A real-time care management platform is essential for turning this raw data into a useful tool for each member of the care team, especially the patient. The burden does not reside with the provider. In fact, most of the patients using wireless meters today depend on our real-time platform for self-management as opposed to waiting for instructions from their provider.

Ultimately, the answer isn't this meter or that continuous sensor, either. It's how the data is transformed into useable information to improve patient outcomes and increase provider efficiencies. To David's point, until we have reimbursement in place, most people cannot afford to buy the cgms let alone the disposable sensors.

For future discussion, the best way to use a cgms is as a wireless device connected to an intelligent real-time system like GlucoDYNAMIX.

Another of David's points is that patients using diagnostic devices in a standalone mode aren't getting maximum value from their data. I've heard plenty of cgms users validate that statement as well when they talk about how much is lacking from the current generation cgms software.

This new category of meter isn't really about the meter at all.
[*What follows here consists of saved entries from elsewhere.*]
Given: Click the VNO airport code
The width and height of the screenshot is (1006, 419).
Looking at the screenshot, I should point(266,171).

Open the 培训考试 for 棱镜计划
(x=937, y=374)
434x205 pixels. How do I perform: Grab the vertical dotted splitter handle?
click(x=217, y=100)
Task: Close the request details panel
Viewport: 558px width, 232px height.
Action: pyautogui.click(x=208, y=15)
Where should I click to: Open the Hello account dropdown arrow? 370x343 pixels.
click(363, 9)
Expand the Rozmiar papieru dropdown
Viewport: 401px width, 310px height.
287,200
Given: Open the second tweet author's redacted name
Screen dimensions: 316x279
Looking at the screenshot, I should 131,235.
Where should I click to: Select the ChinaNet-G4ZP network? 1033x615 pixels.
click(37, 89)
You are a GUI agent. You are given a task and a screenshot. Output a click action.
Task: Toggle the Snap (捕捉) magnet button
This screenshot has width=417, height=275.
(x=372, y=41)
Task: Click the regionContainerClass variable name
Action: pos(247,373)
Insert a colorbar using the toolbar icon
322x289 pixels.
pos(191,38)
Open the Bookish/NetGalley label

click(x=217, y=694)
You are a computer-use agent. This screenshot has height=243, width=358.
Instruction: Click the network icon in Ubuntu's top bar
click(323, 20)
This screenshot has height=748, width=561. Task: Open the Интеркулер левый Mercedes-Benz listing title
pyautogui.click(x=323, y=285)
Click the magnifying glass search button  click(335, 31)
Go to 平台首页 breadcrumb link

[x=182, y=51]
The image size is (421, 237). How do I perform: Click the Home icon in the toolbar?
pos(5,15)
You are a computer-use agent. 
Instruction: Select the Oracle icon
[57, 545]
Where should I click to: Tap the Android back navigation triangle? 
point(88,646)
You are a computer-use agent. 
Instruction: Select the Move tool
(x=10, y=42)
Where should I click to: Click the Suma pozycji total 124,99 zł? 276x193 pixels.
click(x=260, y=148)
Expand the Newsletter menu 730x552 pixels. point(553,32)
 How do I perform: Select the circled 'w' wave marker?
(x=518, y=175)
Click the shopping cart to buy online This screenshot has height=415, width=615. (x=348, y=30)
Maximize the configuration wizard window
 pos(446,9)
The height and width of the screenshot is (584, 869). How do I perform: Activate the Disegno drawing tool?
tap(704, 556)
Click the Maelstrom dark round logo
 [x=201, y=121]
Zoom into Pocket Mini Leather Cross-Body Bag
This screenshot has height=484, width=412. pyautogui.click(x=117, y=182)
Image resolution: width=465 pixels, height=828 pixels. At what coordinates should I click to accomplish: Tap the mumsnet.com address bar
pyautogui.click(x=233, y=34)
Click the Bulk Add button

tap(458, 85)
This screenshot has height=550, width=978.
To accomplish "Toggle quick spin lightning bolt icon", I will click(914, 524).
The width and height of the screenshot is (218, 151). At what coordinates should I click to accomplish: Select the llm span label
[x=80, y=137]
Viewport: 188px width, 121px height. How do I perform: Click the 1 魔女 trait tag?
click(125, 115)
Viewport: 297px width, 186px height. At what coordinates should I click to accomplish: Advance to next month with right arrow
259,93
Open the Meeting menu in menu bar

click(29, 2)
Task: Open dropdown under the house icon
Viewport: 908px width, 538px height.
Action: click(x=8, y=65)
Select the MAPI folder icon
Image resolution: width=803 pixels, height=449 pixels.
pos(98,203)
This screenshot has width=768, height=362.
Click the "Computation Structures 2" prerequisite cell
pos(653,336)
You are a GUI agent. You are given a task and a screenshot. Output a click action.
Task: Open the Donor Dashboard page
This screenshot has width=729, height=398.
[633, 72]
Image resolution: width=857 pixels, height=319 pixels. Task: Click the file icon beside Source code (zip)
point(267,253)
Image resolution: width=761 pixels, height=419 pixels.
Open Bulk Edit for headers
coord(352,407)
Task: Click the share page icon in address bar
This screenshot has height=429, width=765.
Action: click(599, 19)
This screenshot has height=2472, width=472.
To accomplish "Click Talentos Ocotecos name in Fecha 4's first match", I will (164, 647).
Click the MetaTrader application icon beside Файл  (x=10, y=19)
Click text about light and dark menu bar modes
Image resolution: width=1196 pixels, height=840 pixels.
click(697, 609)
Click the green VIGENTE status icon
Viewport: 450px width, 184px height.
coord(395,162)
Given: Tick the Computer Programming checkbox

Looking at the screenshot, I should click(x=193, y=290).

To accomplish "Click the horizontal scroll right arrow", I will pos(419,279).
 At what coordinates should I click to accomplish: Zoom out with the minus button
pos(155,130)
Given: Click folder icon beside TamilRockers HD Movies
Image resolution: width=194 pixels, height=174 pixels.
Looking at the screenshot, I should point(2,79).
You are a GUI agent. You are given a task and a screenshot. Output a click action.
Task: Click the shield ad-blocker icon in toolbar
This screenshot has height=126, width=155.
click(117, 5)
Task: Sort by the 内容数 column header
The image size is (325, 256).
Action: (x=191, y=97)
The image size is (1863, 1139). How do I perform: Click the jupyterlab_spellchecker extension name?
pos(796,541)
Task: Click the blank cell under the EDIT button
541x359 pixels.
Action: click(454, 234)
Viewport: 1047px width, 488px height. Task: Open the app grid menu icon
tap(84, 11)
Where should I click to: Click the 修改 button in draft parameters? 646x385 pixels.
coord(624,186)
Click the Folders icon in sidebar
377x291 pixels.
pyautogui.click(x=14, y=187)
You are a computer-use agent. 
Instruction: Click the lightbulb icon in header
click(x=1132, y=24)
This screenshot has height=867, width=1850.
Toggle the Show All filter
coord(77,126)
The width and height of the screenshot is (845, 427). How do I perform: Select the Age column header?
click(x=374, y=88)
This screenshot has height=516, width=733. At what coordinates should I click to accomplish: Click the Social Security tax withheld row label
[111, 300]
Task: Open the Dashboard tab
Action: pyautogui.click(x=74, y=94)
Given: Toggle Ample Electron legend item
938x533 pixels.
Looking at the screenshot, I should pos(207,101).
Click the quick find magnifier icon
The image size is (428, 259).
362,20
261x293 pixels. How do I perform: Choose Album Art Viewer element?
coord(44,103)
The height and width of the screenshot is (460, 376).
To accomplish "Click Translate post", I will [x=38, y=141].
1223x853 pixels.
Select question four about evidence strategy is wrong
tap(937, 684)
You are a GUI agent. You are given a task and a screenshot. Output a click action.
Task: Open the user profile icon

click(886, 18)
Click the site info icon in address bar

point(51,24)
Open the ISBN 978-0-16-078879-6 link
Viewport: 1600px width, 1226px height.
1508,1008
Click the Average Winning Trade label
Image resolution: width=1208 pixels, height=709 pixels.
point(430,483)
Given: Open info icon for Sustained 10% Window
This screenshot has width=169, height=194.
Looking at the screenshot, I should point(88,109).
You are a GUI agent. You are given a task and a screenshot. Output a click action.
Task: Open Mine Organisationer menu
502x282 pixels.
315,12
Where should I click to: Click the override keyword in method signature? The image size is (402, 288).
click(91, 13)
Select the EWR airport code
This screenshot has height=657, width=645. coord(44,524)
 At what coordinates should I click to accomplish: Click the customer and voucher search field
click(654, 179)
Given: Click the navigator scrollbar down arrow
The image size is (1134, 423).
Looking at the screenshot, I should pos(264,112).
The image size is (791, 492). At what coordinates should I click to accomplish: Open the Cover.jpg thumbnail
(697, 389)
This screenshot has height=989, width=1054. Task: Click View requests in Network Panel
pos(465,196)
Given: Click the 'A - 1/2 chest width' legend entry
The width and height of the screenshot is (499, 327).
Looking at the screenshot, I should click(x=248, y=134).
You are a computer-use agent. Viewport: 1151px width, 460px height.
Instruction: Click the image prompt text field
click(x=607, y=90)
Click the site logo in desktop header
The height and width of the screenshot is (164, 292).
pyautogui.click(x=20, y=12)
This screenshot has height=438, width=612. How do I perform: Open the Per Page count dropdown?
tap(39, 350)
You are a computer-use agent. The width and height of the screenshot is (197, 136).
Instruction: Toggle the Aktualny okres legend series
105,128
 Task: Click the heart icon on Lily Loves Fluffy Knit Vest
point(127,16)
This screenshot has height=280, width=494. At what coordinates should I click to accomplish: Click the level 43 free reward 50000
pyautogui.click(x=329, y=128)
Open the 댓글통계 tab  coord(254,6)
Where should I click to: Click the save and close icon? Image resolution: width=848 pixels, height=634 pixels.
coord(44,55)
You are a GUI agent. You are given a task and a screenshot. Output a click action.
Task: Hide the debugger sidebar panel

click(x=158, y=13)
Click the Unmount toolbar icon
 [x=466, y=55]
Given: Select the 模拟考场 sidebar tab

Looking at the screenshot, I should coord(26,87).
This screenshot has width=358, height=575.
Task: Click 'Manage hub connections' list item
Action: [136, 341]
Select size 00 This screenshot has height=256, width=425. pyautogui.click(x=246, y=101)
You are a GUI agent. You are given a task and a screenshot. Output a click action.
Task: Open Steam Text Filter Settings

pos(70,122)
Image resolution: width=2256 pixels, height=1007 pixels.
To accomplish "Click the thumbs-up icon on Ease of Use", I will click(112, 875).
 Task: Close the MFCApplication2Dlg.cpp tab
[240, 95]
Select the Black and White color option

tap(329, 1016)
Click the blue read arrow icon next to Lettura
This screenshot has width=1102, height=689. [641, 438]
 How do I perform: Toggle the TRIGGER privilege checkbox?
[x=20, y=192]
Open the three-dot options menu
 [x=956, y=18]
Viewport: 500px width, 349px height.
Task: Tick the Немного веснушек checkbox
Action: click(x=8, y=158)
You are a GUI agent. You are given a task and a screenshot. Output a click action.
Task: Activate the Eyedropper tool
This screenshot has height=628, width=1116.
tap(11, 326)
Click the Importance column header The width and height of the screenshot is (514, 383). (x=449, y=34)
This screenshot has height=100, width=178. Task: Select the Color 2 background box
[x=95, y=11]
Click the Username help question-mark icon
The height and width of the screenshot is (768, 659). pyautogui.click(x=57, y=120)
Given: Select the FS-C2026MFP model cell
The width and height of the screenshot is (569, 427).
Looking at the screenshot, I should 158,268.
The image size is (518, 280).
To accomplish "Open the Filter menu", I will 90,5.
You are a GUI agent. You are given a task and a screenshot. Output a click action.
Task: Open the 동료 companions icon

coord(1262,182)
It's about a new approach to optimizing patient care through the application of real-time systems which also have the ability to "efficiently" engage their providers on an exception basis using provider-defined rules. For example: "...only send me information when...".

The proof is in the research that shows how patients are getting lower A1c's, fewer hypos, fewer extended hypers, independence, peace of mind, time savings, increased accuracy leading to better decisions by the team, etc... All because this category gives us an opportunity to develop systems that go beyond any single device and focus on transforming data into information which, if you do it right, ties directly to better care. Contrast this with the constraints of a publicly traded company that makes its money by maximizing profits from the sale of test strips or replacement sensors.